Thread Tools Search this Thread Display Modes
Old 6th July 2019, 17:59   #1  |  Link
huhn
Registered User
 
Join Date: Oct 2012
Posts: 7,903
impact of copyback operations for video playback

this threads is here to discuss and analyse the impact of copyback decoder or other copyback operations used for video playback.

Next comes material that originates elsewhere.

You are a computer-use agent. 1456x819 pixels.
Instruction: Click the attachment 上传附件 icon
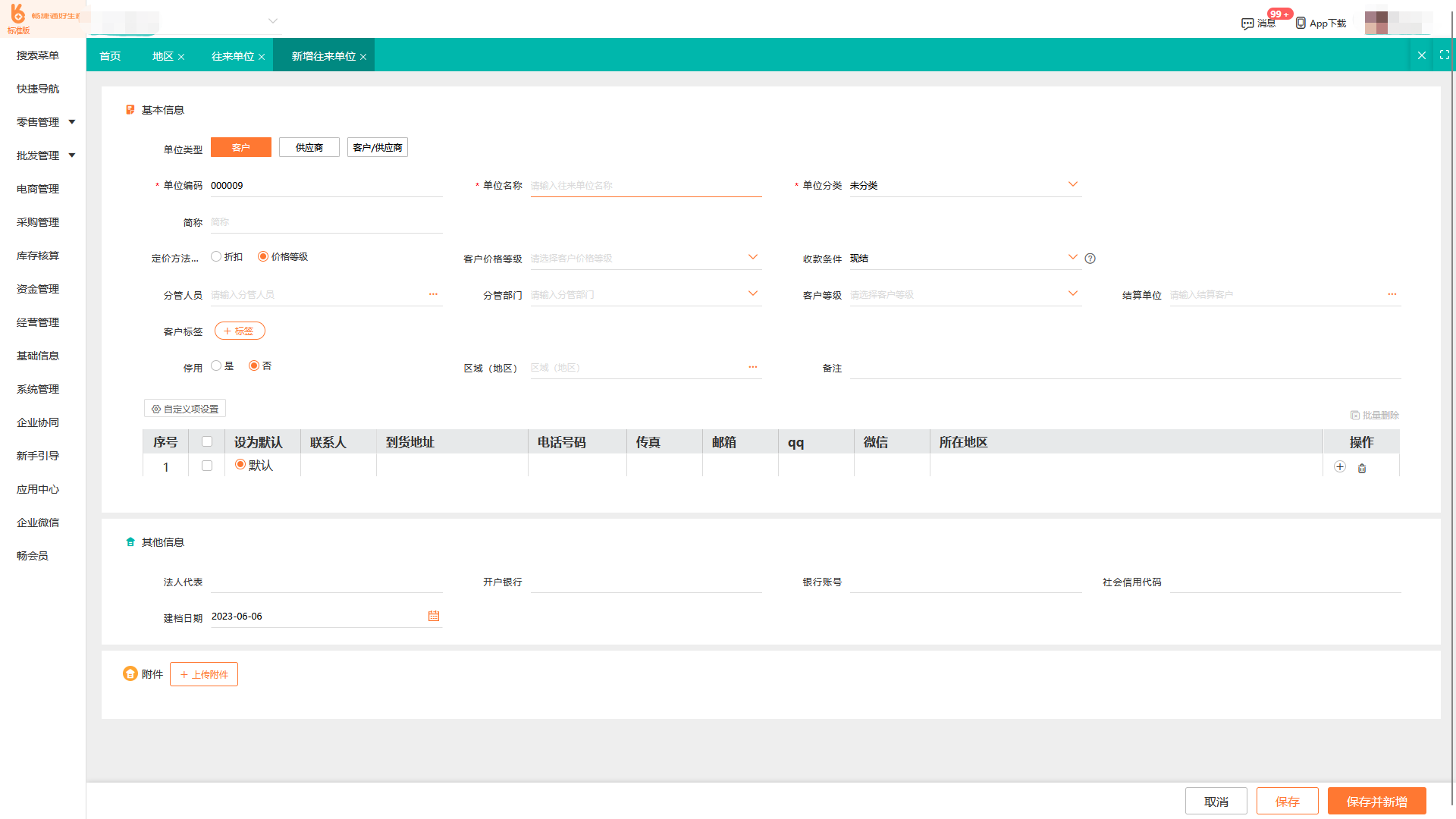[x=204, y=674]
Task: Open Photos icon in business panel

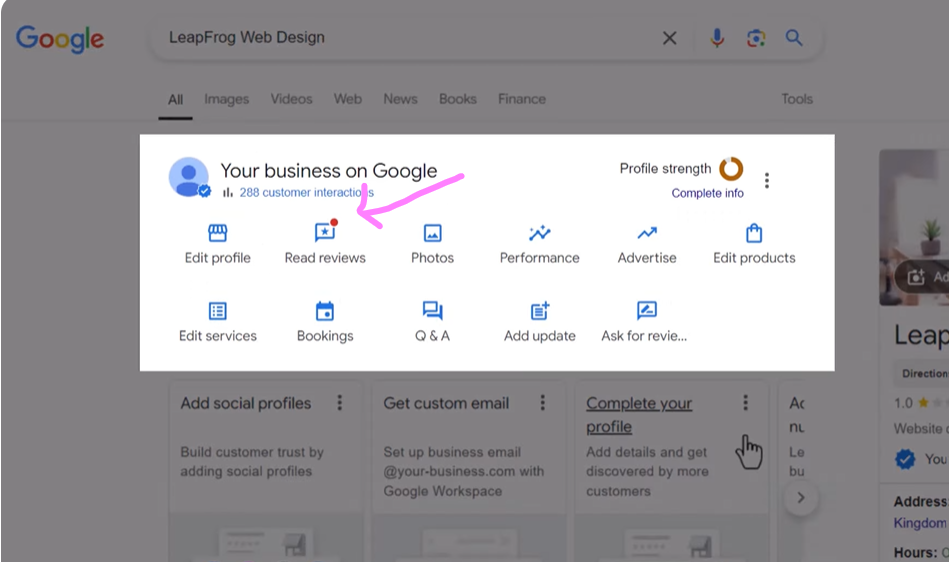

just copypaste your findings from the madVR thread in here lets get started.
huhn is offline   Reply With Quote
Old 8th July 2019, 11:33   #2  |  Link
chros
Registered User
 
chros's Avatar
 
Join Date: Mar 2002
Posts: 2,323
Quote:
Originally Posted by clsid View Post
Native is obviously more efficient than copyback. But the performance impact, while noticeable, isn't that huge that makes it a necessity to use.
Quote:
Originally Posted by el Filou View Post
did you test if disabling black bar detection changes anything?
Quote:
Originally Posted by chros View Post
I don't remember But for me the only advantage of using copyback would be to utilise black bar detection+cropping to save performance, and that's not the case. Otherwise I don't mind the full image processing and it will make to write profile rules easier.
My last report about this using GPU 1060 6GB (max, underclocked) freq is 1544Mhz:
- first 3 minutes of Shazam 23p 4k HDR BD remux (~75GB, video bitrate 76.7 Mb/s) on a 4K screen
- external srt subtitle is used (MPC-BE internal sub filter)
- LAV filters
- madvr:
-- hdr passthrough
-- only chroma upscaling is applied: NGU Sharp High
-- dithering: Error Diffusion 2
-- no trade quality option is checked
-- full screen window mode
-- 10 bit output if possible

CPU usage results.
GPU usage results (checked with nvidiainspector):
Code:
- software decoding, - crop:	74% - 82%
- software decoding, + crop:	75% - 85%
- cuvid copy-back, - crop:	82% - 90%
- cuvid copy-back, + crop:	84% - 95%
- dxva2 native:			76% - 80%
- dxva2 copy-back, - crop:	83% - 87%
- dxva2 copy-back, + crop:	83% - 91%
- d3d11 native:			73% - 77%
- d3d11 copy-back, - crop:	85% - 88%
- d3d11 copy-back, + crop:	87% - 95%
There's the ~10% difference on my system. The closest performer is dxva2 native but with its obvious flaws.
Interestingly enough, cropping (with copy-back modes) increases GPU usage and don't reduce it (it uses the same profile, so result is valid), the diff becomes ~15%!
So, in summary, the fastest mode is: d3d11 native.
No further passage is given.